Stated task:
Can you extract the material from the line with "Where should I click to: Expand" to the line with "(x=31, y=205)", both included, and reproduce those lines word for word with nothing else?

[Begin Supplied material]

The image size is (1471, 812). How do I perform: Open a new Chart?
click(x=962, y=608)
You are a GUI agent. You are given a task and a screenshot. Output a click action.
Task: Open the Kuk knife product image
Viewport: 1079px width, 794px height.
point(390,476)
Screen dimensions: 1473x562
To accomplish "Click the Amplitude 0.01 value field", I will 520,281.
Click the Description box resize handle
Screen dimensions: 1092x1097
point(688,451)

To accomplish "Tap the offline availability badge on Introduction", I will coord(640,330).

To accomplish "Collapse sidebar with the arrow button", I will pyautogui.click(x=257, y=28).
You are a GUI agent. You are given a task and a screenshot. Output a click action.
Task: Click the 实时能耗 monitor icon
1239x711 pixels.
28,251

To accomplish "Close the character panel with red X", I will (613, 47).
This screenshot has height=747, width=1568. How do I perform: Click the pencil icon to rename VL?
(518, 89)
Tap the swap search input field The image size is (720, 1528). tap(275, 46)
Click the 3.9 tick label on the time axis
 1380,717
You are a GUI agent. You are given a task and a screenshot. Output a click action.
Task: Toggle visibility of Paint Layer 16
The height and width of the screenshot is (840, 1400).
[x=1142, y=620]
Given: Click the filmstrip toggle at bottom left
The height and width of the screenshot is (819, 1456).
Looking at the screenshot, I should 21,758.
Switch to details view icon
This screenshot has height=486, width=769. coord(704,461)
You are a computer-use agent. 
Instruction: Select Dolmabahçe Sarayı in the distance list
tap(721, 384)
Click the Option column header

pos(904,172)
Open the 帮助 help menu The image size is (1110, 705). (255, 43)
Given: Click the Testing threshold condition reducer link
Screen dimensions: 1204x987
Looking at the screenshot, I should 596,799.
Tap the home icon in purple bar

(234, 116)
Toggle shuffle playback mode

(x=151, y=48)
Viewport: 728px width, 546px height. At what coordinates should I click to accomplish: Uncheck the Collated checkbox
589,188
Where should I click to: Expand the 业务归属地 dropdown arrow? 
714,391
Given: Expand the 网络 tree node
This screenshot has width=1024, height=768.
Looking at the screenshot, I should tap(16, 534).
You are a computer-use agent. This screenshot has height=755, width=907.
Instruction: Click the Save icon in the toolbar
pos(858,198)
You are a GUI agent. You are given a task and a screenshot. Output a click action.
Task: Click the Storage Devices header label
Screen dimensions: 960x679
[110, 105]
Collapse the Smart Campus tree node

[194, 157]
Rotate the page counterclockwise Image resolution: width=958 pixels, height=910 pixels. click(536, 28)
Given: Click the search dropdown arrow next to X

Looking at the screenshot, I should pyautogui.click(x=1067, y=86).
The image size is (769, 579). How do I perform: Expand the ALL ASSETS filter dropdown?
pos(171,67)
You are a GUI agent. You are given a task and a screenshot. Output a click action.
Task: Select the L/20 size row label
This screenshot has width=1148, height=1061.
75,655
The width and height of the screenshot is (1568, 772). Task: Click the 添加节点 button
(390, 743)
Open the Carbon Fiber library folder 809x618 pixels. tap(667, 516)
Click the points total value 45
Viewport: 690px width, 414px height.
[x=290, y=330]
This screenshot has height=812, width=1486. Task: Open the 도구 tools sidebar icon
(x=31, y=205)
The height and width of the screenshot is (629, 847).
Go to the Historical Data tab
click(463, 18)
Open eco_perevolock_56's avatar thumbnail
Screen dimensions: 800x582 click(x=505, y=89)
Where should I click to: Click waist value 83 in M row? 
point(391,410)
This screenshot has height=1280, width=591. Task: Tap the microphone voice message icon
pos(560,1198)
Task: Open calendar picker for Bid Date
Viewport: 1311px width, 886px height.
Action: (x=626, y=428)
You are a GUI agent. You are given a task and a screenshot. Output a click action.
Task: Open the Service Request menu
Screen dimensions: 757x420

[End Supplied material]

Output:
Where should I click to: Expand the 业务归属地 dropdown arrow? 
714,391
Given: Expand the 网络 tree node
This screenshot has width=1024, height=768.
Looking at the screenshot, I should tap(16, 534).
You are a computer-use agent. This screenshot has height=755, width=907.
Instruction: Click the Save icon in the toolbar
pos(858,198)
You are a GUI agent. You are given a task and a screenshot. Output a click action.
Task: Click the Storage Devices header label
Screen dimensions: 960x679
[110, 105]
Collapse the Smart Campus tree node

[194, 157]
Rotate the page counterclockwise Image resolution: width=958 pixels, height=910 pixels. click(536, 28)
Given: Click the search dropdown arrow next to X

Looking at the screenshot, I should pyautogui.click(x=1067, y=86).
The image size is (769, 579). How do I perform: Expand the ALL ASSETS filter dropdown?
pos(171,67)
You are a GUI agent. You are given a task and a screenshot. Output a click action.
Task: Select the L/20 size row label
This screenshot has width=1148, height=1061.
75,655
The width and height of the screenshot is (1568, 772). Task: Click the 添加节点 button
(390, 743)
Open the Carbon Fiber library folder 809x618 pixels. tap(667, 516)
Click the points total value 45
Viewport: 690px width, 414px height.
[x=290, y=330]
This screenshot has height=812, width=1486. Task: Open the 도구 tools sidebar icon
(x=31, y=205)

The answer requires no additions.